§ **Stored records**
====================

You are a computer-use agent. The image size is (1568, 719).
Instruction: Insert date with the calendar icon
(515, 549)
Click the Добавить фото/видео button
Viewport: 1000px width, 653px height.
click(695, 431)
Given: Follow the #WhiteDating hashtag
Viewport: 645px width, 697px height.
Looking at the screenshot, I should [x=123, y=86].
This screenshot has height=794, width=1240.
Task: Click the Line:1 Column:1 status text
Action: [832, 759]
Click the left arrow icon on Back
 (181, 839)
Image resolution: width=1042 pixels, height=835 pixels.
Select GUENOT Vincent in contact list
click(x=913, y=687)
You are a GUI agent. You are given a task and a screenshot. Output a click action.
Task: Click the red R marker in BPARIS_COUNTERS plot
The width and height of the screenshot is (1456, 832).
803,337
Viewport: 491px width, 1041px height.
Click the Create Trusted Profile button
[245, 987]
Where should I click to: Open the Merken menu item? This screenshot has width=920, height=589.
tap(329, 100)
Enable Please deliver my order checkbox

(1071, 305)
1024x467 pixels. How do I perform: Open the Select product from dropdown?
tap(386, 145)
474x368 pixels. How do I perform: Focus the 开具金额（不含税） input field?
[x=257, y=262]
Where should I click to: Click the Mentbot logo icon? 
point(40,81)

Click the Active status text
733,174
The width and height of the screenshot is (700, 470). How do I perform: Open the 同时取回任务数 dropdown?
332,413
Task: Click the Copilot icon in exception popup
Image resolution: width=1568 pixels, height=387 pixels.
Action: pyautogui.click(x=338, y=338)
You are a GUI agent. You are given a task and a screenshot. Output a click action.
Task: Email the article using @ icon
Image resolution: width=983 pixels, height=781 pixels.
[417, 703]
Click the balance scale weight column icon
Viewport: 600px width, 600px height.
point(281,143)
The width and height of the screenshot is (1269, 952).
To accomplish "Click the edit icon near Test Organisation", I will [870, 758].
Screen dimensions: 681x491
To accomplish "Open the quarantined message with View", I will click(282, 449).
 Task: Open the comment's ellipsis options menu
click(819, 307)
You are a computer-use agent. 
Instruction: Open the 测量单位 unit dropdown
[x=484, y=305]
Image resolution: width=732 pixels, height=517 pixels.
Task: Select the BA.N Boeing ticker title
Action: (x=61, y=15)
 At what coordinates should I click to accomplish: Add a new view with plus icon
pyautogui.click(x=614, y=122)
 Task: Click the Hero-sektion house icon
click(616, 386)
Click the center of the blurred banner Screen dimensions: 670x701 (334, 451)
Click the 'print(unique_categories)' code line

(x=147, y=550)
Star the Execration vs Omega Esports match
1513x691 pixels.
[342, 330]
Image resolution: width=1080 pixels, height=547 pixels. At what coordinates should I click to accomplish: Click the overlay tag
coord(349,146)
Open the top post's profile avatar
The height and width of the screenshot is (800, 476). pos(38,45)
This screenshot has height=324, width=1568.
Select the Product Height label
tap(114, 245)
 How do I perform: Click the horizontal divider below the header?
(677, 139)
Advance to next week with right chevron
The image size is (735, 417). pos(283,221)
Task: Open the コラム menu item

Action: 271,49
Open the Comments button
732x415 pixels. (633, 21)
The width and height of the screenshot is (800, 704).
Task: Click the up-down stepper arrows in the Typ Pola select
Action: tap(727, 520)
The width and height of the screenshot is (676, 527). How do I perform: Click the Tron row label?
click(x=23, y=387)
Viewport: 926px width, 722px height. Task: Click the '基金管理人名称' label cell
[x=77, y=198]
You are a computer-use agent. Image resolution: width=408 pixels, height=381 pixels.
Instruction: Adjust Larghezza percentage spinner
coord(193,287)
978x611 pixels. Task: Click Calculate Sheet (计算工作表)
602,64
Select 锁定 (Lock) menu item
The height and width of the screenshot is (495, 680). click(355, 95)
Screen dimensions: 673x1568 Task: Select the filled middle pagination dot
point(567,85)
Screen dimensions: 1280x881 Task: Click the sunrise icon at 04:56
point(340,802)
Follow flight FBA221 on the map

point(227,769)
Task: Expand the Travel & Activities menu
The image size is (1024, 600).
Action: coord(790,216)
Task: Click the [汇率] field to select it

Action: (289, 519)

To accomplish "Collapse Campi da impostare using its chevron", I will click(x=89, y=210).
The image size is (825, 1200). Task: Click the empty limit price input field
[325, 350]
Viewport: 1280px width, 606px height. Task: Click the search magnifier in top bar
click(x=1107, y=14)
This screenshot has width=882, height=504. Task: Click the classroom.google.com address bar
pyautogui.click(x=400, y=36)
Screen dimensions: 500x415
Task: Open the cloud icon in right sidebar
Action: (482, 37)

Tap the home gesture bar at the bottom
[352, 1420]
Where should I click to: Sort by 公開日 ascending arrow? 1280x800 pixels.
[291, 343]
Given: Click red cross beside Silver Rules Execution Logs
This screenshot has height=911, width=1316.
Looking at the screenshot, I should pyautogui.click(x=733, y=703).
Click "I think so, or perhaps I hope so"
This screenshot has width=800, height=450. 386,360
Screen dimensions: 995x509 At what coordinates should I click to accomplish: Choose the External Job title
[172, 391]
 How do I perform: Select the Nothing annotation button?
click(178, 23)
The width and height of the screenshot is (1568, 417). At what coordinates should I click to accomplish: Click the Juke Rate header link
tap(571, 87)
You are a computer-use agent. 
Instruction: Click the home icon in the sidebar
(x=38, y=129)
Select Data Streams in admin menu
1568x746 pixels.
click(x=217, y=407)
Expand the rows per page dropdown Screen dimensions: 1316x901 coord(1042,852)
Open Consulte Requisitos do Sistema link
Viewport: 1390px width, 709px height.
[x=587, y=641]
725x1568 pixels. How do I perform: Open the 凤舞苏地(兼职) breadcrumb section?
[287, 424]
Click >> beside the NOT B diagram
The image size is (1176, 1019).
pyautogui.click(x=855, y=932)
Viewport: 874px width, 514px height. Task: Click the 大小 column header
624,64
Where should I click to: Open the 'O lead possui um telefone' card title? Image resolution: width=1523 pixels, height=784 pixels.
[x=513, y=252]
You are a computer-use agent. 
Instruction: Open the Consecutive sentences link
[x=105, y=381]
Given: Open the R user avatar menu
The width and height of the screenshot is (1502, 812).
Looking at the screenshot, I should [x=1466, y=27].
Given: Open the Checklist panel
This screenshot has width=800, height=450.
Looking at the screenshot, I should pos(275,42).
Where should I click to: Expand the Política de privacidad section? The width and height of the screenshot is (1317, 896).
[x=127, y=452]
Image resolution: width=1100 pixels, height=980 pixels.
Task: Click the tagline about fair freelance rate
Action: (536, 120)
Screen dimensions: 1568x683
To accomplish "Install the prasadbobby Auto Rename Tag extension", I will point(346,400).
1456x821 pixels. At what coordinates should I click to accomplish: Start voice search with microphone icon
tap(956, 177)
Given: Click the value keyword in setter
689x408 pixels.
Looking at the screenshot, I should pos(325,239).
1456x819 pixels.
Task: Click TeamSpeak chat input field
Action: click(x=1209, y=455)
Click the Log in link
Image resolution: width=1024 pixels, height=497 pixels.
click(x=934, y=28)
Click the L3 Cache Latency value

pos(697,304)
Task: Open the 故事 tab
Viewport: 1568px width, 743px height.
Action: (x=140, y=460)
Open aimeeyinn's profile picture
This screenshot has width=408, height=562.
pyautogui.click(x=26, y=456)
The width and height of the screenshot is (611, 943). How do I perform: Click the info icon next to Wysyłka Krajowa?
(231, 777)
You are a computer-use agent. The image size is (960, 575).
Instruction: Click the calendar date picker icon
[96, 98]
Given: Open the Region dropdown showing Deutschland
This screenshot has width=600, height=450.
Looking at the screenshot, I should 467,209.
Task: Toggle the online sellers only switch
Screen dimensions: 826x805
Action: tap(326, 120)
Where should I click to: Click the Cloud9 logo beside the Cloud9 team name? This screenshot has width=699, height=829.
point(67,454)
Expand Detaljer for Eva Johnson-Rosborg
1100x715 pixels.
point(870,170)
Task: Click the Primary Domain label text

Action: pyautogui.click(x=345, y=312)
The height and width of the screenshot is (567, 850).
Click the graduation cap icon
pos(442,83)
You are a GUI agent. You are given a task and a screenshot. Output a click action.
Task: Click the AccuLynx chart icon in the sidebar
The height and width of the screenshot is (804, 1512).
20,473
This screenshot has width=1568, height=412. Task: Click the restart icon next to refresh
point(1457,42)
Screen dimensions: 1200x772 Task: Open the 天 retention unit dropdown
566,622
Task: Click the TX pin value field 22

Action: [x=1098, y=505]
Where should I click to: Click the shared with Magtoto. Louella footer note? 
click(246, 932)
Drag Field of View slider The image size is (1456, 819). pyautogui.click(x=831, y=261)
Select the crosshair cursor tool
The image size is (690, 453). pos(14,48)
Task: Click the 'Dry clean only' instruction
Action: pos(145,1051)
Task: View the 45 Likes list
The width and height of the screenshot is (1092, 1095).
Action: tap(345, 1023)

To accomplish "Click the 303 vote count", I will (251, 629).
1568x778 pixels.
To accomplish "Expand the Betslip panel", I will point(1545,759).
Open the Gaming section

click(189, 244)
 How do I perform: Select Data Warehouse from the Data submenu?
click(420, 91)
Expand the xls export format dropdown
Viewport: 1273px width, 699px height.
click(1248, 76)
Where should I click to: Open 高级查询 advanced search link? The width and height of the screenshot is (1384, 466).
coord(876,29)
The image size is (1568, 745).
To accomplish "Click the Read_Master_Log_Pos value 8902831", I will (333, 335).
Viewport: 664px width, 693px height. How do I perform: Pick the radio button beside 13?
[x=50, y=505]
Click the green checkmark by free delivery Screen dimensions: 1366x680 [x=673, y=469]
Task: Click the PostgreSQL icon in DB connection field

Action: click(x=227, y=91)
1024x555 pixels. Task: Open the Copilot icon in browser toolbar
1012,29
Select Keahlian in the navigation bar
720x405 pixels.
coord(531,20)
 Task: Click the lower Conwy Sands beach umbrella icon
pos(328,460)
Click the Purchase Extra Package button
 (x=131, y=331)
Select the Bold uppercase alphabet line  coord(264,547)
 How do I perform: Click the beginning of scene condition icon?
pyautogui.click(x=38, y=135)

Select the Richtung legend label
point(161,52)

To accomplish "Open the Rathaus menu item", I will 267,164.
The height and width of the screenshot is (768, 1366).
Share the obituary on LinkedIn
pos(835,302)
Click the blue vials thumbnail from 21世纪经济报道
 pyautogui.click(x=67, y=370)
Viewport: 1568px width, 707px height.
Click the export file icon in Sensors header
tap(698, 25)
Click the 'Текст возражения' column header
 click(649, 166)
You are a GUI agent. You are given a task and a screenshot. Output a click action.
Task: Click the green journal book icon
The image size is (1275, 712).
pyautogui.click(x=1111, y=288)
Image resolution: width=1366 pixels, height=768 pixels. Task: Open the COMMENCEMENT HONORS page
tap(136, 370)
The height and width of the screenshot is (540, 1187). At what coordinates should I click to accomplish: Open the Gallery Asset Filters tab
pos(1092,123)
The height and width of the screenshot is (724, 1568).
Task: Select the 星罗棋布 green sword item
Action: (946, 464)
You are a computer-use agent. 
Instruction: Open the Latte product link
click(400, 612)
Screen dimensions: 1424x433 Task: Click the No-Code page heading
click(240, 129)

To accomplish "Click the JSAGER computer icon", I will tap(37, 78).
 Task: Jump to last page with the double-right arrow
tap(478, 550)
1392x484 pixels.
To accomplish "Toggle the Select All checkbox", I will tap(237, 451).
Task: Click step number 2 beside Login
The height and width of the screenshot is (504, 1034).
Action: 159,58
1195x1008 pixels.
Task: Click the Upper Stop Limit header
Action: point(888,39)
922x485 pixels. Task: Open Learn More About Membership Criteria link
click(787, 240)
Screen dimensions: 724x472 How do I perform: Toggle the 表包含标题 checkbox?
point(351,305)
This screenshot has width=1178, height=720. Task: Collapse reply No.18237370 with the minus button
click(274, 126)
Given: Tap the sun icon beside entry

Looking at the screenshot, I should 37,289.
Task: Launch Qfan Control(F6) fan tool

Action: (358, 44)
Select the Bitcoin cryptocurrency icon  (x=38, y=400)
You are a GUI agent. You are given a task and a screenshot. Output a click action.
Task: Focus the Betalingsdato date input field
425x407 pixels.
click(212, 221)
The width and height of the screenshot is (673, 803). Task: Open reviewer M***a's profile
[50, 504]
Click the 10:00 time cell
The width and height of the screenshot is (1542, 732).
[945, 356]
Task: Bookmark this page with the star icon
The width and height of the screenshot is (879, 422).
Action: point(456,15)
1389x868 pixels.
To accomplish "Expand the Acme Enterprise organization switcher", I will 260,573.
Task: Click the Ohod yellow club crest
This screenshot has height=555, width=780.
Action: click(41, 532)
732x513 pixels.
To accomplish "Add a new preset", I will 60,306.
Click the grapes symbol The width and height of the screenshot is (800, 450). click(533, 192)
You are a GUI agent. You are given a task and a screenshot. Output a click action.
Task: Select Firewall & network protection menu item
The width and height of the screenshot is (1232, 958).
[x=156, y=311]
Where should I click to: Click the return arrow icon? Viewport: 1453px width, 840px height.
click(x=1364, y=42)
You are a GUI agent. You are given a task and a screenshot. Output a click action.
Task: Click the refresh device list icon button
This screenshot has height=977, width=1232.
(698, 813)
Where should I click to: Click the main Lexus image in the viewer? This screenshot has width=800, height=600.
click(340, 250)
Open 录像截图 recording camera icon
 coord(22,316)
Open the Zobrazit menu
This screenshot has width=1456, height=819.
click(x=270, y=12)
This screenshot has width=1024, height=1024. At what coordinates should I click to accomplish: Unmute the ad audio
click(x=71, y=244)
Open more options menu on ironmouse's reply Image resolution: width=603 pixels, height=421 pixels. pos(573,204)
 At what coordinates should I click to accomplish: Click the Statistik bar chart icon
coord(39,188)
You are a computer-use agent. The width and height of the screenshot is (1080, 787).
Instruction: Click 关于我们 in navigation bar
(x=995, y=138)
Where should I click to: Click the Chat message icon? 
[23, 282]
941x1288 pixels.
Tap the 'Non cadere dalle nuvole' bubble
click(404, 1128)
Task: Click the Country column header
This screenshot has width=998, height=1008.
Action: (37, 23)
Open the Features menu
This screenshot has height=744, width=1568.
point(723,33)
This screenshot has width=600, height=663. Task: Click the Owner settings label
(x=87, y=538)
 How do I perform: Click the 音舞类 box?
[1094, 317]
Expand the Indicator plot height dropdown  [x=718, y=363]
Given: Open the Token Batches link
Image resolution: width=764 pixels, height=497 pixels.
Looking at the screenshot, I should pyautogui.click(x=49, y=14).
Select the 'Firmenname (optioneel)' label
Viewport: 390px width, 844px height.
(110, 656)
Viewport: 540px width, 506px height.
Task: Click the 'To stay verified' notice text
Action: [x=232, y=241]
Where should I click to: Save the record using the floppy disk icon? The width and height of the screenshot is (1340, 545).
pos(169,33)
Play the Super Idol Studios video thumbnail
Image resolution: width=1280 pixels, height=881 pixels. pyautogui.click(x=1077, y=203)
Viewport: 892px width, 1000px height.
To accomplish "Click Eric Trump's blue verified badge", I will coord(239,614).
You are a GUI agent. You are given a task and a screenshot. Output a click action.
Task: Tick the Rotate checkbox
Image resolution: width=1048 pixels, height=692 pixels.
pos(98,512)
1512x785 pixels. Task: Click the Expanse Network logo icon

====================

Up to and including the line with "Task: Click the red", restate the records above word for word from the very first line.

§ **Solution for this problem**
You are a computer-use agent. The image size is (1568, 719).
Instruction: Insert date with the calendar icon
(515, 549)
Click the Добавить фото/видео button
Viewport: 1000px width, 653px height.
click(695, 431)
Given: Follow the #WhiteDating hashtag
Viewport: 645px width, 697px height.
Looking at the screenshot, I should [x=123, y=86].
This screenshot has height=794, width=1240.
Task: Click the Line:1 Column:1 status text
Action: [832, 759]
Click the left arrow icon on Back
 (181, 839)
Image resolution: width=1042 pixels, height=835 pixels.
Select GUENOT Vincent in contact list
click(x=913, y=687)
You are a GUI agent. You are given a task and a screenshot. Output a click action.
Task: Click the red R marker in BPARIS_COUNTERS plot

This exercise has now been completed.